[Prompt]
Pull out every line of the listing below where "plus" appears.

[Record excerpts]
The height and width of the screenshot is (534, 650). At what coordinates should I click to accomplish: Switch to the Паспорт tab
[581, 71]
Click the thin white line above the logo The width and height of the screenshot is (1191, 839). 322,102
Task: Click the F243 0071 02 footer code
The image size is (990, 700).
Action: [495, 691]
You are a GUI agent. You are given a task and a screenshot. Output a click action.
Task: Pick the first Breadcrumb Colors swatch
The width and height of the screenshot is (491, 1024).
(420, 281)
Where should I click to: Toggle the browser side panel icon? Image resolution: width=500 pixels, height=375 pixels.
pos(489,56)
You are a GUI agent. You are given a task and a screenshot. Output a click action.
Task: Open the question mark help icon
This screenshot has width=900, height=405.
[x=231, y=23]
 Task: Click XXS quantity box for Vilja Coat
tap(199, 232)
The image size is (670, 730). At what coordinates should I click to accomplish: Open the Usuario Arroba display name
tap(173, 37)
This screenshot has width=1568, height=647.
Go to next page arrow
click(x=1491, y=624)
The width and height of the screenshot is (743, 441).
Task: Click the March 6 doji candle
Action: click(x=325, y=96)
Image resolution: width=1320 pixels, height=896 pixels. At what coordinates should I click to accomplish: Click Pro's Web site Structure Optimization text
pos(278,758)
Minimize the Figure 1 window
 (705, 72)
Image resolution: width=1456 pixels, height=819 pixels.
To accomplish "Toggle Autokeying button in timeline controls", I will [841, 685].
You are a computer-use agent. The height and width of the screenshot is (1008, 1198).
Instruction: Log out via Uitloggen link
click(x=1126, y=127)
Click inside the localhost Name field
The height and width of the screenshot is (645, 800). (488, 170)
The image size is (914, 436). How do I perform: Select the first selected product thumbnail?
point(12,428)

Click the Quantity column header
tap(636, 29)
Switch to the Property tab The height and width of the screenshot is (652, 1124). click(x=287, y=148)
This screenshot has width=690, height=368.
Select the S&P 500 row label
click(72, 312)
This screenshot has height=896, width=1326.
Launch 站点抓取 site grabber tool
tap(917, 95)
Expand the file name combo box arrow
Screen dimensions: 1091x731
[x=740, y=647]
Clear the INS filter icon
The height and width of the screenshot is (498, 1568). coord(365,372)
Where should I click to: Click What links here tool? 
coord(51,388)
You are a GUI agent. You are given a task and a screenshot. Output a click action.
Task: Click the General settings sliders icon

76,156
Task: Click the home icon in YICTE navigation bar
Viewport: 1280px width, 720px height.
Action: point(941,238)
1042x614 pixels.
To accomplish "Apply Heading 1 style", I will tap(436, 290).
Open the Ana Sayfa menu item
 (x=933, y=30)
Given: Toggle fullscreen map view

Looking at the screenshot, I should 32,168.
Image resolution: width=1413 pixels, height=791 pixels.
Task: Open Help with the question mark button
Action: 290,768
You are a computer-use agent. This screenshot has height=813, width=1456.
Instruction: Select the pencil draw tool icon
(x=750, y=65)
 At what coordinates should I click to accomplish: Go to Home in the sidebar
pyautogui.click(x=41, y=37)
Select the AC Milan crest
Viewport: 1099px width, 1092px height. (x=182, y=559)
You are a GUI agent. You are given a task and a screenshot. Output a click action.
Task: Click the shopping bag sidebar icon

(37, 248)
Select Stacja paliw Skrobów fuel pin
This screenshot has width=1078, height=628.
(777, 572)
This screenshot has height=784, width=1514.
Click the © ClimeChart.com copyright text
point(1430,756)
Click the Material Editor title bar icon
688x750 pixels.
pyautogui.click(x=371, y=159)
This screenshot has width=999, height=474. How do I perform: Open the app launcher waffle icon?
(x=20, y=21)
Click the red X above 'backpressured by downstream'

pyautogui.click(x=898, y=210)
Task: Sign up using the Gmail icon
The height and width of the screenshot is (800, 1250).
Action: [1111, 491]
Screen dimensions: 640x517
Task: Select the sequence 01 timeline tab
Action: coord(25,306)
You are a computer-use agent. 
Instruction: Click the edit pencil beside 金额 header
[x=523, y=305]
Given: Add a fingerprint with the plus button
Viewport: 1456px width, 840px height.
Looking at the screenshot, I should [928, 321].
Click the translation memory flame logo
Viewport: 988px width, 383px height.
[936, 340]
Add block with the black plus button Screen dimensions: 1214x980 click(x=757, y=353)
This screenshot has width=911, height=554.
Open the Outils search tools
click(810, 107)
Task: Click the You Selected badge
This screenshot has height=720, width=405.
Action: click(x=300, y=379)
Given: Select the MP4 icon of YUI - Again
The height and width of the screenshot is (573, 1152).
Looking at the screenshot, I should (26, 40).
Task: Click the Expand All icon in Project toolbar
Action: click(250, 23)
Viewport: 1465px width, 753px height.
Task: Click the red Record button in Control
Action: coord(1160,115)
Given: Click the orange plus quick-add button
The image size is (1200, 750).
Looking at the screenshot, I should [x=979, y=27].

[Response box]
Given: Add a fingerprint with the plus button
Add block with the black plus button Screen dimensions: 1214x980 click(x=757, y=353)
Given: Click the orange plus quick-add button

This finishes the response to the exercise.